La nuova vita di Demaldi è cominciata quest’estate. Racconta come è andata mentre aspetta che un elicottero davanti alla capanna Adula, in Val di Blenio - «mi stanno portando la cucina nuova» - e gli animali si agitano per il rumore del rotore che si avvicina.
Una nuova casa
La capanna «bassa», come viene chiamata, è una tappa prediletta dagli alpinisti diretti all’Adula ma anche da tante famiglie che scelgono la più tranquilla passeggiata in Val Carassino. A 2.012 metri d’altezza, in realtà, così bassa non è. «La mattina vediamo gli stambecchi e le marmotte, le aquile e i gibeti» racconta entusiasta l’ex poliziotto. Vivere in montagna era il sogno di una vita, ma la decisione di fare il grande passo - prendere in gestione una capanna, trasferirvisi con armi e bagagli - Demaldi l’ha maturata l’anno scorso e non l’ha presa da solo.

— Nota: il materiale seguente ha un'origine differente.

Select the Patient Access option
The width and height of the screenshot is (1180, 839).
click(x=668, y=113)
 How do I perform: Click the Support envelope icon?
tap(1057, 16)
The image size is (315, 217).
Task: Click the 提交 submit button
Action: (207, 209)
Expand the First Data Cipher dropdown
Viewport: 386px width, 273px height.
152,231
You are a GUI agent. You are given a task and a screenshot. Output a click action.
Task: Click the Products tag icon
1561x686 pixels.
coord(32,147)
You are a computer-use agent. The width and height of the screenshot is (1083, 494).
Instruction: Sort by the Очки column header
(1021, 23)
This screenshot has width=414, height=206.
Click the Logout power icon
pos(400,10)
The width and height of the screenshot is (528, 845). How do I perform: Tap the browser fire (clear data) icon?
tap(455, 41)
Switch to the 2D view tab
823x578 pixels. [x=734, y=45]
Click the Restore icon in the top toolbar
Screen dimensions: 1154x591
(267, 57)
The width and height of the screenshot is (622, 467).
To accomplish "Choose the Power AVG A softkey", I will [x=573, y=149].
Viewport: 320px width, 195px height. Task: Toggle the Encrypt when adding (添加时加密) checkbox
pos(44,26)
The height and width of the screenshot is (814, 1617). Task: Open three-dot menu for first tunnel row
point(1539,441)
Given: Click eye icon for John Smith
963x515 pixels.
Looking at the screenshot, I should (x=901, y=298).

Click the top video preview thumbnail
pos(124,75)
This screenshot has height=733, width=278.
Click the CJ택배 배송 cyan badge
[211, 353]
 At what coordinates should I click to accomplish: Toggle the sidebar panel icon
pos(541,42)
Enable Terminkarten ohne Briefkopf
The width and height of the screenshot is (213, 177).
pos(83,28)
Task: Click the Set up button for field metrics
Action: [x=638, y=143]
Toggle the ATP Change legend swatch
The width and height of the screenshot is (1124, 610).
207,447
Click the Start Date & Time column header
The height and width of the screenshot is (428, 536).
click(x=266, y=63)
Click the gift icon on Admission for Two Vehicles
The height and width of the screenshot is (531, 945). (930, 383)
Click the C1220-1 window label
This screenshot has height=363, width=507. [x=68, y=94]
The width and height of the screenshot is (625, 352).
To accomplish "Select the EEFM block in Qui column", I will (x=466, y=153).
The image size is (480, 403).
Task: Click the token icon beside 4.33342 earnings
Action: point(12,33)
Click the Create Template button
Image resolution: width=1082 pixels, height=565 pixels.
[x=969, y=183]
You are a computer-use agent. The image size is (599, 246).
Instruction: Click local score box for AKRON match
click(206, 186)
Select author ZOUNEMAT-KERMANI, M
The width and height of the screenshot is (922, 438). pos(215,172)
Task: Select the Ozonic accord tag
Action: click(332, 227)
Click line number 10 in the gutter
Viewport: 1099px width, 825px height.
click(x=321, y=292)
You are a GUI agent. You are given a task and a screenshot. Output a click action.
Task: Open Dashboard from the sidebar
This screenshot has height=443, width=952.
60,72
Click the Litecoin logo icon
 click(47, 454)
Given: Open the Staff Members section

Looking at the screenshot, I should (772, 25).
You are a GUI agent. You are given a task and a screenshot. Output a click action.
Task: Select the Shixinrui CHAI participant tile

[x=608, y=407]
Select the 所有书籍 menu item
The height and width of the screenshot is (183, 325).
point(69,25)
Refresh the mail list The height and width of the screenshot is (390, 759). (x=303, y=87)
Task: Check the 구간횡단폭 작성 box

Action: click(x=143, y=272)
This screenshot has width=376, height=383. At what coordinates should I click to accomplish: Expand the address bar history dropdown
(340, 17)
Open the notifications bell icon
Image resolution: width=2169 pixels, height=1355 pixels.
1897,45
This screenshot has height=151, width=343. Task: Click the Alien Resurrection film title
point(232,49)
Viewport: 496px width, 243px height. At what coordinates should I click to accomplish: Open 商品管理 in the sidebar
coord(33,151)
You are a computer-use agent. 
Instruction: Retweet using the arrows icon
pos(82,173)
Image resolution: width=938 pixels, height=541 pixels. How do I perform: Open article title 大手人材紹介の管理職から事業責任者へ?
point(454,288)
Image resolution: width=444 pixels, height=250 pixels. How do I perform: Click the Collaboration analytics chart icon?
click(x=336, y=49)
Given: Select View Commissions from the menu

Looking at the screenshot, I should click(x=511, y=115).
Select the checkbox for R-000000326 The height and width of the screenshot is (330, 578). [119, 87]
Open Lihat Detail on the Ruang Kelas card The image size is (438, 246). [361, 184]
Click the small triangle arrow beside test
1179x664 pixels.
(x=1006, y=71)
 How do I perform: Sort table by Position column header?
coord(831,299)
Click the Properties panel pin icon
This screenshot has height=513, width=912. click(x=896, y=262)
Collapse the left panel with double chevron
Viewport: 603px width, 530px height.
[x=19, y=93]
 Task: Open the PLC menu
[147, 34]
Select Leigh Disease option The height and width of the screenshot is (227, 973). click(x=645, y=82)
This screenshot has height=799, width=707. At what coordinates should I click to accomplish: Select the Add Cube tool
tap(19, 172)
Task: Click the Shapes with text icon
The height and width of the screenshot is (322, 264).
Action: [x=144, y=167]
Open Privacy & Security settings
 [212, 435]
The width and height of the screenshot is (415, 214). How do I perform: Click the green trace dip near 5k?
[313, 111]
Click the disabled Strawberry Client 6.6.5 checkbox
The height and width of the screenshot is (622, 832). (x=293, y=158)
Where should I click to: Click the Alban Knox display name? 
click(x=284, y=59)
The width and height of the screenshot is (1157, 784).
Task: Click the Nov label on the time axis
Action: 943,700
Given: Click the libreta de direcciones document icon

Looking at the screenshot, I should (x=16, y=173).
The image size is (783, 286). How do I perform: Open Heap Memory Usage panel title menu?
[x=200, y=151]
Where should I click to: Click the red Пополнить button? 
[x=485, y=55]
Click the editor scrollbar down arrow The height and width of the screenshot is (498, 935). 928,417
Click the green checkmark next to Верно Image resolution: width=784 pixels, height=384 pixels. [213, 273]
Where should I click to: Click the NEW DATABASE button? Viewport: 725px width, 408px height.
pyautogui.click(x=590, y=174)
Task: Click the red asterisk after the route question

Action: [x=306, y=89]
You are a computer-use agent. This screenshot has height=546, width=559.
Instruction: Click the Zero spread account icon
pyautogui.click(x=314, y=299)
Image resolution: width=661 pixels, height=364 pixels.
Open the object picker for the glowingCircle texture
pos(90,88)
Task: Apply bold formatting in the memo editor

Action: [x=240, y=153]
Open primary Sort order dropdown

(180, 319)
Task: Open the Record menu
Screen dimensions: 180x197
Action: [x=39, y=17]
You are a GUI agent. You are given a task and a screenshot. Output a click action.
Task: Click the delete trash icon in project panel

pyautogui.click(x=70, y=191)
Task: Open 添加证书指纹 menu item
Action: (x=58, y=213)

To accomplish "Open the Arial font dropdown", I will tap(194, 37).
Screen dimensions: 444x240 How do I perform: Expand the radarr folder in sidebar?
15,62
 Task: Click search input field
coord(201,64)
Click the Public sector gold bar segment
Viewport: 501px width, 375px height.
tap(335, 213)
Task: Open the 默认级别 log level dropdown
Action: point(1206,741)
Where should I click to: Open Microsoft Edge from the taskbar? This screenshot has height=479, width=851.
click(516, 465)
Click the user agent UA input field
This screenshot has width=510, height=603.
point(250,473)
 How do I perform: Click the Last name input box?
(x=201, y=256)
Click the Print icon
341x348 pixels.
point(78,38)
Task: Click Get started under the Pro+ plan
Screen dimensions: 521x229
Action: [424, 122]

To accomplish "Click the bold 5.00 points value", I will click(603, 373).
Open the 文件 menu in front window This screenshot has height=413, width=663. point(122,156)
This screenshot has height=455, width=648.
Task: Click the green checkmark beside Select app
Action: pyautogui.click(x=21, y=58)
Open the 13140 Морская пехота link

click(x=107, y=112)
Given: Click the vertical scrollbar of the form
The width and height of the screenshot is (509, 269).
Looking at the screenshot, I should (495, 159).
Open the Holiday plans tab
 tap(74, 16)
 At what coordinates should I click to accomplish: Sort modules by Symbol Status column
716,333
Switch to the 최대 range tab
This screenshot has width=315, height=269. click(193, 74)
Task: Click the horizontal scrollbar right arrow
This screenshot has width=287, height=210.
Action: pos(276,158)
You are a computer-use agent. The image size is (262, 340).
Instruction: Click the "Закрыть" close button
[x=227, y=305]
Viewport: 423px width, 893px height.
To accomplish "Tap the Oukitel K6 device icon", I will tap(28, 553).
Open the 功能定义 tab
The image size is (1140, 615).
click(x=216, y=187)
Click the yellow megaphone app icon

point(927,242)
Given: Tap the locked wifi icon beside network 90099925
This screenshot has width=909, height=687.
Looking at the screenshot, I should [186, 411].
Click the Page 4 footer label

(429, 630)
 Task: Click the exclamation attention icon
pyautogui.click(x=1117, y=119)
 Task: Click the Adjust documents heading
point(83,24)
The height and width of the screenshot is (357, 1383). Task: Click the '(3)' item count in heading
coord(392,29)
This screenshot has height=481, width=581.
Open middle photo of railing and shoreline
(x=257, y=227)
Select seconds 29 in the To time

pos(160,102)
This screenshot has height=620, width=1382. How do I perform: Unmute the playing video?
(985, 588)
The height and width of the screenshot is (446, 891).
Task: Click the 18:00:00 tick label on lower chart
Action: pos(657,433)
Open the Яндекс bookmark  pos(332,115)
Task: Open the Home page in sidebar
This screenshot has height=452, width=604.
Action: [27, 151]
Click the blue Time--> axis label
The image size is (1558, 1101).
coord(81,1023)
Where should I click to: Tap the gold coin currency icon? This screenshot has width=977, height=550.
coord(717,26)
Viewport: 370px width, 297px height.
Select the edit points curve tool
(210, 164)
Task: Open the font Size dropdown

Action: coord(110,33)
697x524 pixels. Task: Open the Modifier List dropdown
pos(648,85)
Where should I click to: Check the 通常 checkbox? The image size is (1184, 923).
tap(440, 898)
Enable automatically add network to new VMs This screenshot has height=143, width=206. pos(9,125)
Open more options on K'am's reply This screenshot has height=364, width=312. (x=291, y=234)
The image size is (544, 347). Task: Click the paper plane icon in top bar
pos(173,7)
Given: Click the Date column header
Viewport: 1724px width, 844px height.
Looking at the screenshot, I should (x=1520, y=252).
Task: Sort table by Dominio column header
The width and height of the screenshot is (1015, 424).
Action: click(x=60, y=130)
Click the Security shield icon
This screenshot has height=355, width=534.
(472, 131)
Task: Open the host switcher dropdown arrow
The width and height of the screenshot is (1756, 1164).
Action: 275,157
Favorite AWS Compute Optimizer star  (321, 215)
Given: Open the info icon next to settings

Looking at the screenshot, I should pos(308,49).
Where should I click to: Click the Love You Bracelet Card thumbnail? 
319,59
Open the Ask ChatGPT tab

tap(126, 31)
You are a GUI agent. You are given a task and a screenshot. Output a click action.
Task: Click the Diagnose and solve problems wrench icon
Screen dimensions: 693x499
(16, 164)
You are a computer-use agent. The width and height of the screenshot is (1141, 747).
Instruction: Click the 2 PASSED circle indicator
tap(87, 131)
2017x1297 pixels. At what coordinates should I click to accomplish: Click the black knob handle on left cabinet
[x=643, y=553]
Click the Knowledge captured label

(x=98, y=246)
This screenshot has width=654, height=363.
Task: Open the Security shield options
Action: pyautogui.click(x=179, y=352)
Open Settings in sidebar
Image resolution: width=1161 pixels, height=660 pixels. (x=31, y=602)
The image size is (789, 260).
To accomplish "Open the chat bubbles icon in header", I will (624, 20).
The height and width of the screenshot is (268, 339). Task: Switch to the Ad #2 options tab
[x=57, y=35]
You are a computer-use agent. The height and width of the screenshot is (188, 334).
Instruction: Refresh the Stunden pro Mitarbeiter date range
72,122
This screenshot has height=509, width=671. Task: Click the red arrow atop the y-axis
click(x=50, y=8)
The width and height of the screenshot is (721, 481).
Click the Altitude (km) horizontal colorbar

«Era il momento di provare qualcosa di nuovo» racconta la compagna Mirella Rizzi, che nella capanna si occupa del «front-office» ma per lavoro si è sempre occupata di malati di Alzheimer, come assistente di cura. «Era un lavoro che amavo molto. Ma alla lunga affatica, sentivo il bisogno di rigenerarmi». Si è licenziata nello stesso momento in cui Demaldi ha ottenuto il congedo dalla polizia. Ed è iniziata la nuova avventura.
Partenza in salita
«Il bilancio della prima stagione è senz’altro positivo» racconta Raffaele. «Il maltempo non è stato favorevole all’inizio ma la motivazione è forte come l’entusiasmo di trovarsi in questo luogo meraviglioso». Certo, non sono mancati i momenti difficili. Non tanto legati alla montagna in sé, a cui Demaldi e Rizzi sono abituati - da amanti dell’alpinismo hanno esplorato le vette del Nepal, da giovani, mentre le estati degli ultimi anni le hanno trascorse come aiutanti in altre capanne svizzere per farsi «le ossa» - quanto piuttosto alla frenesia della nuova impresa in proprio.
«Quando si avvia un’attività non si sta mai fermi, ci sono mille cose a cui pensare» racconta l’ex capo della Lacuale. Mentre faticavano per riallestire e rinnovare la struttura, Demaldi e compagna hanno dovuto fare i conti con il maltempo, particolarmente severo in alta quota, che ha ritardato i lavori trascinandoli fino a stagione inoltrata (la nuova cucina, per l’appunto, è arrivata in elicottero solo a luglio). Oltre a ciò, la nuova avventura ha comportato un periodo di adattamento «climatico» e un rodaggio dei nuovi ruoli, all’interno della coppia.
Succede in tutte le imprese familiari, soprattutto se piccole (Rizzi e Demaldi si avvalgono di due collaboratori stagionali). «In capanna si sta insieme dalla mattina alla sera, in un certo senso non stacchiamo mai dal lavoro» racconta l’ex poliziotto. Rispetto ai tempi trascorsi sulla motovedetta della polizia, a sorvegliare le acque del Ceresio e del Verbano, o a ricercare escursionisti dispersi nei burroni o sulle vette ticinesi, è un’altra fatica. Non minore né peggiore, ma diversa. «Ce la caviamo perché abbiamo diviso i ruoli, io in cucina e lei più a contatto con i clienti - spiega Demaldi - ognuno dopotutto ha le sue peculiarità». Di certo, comunque, non è una passeggiata. Il guardiano è il primo a svegliarsi e l’ultimo ad andare a dormire. Per fortuna c’è la natura, la vera passione di Demaldi anche quando portava la divisa, che ha contagiato con il tempo anche Mirella. «Vivere in un posto come questo ti ricompensa di ogni sforzo» dicono.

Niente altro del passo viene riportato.